I have 2 paradise (male and female) they seems to be breeding right now but as I keep in the same aquarium fry of gouramis , the babies hardly can come out of the eggs because these little devils catch them and eat immediately. I have 4 toddlers of blue spot gourami father and golden gourami mother who recently devoured my snail and tried to snap another one. I urgently need to rid of of those litte devils. They are unpredictable.
Another problem that adult gouramis who livein 20 galon aquarium just erradicated all the plants which grew in aquarium. What to do? As about your problem I have a similar one. I have 13 adult fish living in two separate aquariums.Still I have to rid off the little blue devils who are about a month old.


----------



## bettalover2033 (Feb 17, 2010)

dramaqueen said:


> I can see both sides of this. Curlyfatbottom doesn't want to sell or give people bad fish. They are his fish to do whatever he wants with them. If they are badly deformed and wouldn't have a good quality life then I really don't see a problem with what he wants to do. A lot of breeders will feed culls to other fish. On the other hand, Bettalover2033 wants to give some of them a home. I think it's a nice thing to do but it's only fair for Bettalover to pay all shipping costs. Curlyfatbottom shouldn't have to foot the bill, especially since he didn't intend on rehoming deformed fish in the first place.

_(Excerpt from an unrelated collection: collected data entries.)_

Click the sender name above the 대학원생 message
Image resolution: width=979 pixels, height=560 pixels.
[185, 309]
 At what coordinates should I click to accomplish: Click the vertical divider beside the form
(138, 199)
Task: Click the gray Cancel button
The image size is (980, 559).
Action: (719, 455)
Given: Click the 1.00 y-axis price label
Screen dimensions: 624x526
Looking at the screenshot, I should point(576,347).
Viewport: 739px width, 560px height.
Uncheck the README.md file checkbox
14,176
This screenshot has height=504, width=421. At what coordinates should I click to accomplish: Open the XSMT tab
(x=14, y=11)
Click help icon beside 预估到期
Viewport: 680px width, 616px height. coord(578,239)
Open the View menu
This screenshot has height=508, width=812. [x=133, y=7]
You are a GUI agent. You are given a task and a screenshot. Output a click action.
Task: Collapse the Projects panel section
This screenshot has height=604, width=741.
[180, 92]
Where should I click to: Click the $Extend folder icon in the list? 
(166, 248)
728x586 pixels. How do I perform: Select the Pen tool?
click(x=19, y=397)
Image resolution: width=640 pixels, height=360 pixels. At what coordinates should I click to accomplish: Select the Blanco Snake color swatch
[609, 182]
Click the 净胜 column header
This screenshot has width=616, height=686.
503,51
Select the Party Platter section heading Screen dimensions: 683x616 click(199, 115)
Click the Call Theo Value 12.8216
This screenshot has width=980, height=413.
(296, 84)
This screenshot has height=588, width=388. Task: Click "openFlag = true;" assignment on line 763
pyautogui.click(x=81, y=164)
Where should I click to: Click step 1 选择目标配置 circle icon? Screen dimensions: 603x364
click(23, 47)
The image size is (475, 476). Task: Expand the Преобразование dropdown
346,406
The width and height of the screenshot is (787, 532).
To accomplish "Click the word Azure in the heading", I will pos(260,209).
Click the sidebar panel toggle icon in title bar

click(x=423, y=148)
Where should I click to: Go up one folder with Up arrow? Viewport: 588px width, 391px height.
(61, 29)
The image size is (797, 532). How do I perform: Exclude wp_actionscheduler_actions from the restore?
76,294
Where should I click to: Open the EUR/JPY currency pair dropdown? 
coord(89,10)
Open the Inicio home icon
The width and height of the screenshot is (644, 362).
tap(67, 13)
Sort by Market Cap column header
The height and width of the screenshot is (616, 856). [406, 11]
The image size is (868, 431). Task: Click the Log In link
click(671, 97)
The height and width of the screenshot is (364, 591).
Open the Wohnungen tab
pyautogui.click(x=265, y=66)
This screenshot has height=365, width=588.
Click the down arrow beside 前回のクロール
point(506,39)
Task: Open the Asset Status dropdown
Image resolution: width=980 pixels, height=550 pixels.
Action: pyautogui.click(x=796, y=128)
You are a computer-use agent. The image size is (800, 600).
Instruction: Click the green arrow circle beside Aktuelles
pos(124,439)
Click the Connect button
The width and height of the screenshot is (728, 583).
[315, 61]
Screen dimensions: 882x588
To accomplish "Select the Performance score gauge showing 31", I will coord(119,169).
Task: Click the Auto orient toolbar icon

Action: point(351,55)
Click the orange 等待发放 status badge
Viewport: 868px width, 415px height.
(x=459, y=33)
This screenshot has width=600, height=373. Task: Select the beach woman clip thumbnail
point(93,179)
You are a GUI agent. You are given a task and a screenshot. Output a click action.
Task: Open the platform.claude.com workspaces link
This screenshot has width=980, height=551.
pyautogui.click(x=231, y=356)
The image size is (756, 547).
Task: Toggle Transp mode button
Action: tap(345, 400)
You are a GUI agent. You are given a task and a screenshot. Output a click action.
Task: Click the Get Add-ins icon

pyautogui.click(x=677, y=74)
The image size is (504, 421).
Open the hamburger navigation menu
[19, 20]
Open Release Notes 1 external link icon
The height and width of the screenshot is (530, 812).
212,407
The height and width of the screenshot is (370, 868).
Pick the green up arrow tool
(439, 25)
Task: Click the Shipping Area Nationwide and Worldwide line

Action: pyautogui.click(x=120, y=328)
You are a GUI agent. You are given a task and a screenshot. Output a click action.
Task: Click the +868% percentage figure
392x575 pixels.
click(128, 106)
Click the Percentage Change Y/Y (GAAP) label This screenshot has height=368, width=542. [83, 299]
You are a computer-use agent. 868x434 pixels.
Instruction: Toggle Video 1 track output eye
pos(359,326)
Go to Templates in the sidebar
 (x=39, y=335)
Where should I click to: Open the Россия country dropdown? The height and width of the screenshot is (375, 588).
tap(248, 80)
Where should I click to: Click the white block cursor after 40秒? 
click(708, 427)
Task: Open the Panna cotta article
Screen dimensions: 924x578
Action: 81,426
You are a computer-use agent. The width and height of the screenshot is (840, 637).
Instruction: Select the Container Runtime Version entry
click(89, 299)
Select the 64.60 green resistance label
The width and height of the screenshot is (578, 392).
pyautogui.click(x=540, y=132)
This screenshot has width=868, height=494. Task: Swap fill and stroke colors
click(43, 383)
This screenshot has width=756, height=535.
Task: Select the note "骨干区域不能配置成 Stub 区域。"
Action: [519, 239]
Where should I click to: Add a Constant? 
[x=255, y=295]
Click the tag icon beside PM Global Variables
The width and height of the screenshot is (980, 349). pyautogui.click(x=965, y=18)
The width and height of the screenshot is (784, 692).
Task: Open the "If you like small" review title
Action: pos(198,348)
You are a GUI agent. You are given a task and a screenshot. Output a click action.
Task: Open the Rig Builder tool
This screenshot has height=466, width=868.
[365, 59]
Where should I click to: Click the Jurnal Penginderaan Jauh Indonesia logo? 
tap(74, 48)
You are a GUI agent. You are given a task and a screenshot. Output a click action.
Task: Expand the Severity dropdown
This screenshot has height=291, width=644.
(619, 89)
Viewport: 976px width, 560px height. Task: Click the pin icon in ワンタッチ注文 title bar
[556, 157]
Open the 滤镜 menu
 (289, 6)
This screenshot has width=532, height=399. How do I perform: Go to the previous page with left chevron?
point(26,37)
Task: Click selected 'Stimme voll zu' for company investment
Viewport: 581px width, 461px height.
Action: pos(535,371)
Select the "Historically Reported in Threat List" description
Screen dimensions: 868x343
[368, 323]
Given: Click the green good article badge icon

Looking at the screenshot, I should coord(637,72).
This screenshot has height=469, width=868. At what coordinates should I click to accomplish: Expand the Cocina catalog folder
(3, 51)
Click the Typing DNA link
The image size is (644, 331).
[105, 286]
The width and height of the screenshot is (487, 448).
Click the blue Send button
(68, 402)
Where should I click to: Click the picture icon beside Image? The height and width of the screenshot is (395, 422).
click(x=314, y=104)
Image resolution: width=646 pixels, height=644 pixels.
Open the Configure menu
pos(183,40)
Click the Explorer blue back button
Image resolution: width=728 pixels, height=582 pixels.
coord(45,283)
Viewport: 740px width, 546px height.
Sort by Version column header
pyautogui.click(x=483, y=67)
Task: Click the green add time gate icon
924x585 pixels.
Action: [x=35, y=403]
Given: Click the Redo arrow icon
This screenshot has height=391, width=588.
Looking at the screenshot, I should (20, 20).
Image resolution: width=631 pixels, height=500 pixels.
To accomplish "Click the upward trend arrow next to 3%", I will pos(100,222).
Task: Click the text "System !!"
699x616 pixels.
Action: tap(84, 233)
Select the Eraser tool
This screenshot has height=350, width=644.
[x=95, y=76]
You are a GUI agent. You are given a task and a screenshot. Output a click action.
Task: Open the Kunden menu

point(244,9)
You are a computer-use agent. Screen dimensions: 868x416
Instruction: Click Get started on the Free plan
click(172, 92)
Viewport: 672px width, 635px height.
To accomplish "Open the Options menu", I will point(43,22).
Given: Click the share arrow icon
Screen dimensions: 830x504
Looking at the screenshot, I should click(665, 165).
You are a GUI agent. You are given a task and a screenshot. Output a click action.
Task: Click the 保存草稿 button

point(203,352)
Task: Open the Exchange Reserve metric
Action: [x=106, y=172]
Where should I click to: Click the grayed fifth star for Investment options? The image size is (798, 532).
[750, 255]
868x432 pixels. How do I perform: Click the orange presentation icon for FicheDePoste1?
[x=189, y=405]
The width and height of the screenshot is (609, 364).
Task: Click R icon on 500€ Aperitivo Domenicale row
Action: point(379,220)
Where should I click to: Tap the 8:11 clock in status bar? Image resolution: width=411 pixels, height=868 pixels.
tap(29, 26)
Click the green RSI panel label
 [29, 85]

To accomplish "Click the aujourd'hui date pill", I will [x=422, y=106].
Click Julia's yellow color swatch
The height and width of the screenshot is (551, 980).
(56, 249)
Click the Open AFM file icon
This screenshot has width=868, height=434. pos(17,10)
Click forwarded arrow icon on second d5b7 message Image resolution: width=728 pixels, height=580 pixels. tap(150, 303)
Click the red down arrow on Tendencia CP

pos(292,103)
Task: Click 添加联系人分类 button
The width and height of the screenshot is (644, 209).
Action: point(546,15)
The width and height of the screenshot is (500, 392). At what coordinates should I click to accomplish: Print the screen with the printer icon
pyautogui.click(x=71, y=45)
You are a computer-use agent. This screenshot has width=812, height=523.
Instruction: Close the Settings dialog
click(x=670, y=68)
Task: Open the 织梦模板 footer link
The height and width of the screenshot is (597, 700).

Well I was going to pay for the cost anyway. I wasnt going to let him pay for the fish to be shipped out meanwhile he can save his money and do better with it.

-BL2033


----------



## Curlyfatbottom (Sep 29, 2011)

As a breeder you have to make so hard choice.
Sometime you have to do what's best. Yes thing we do might be right through some people eye and not through other. It's are responsibility to take care of are mess.
_Posted via Mobile Device_


----------



## bettalover2033 (Feb 17, 2010)

Exactly. Its like one shipper said that if there was a DOA, then you must cut of the fish's head and take a picture of the dead fish. I couldn't believe my eyes when i read that and he said if you cannot do that then dont bid on my fish.

-BL2033


----------



## JAB91 (Aug 30, 2011)

BL2033: That person is just cruel and evil. That is some sydistic stuff right there. 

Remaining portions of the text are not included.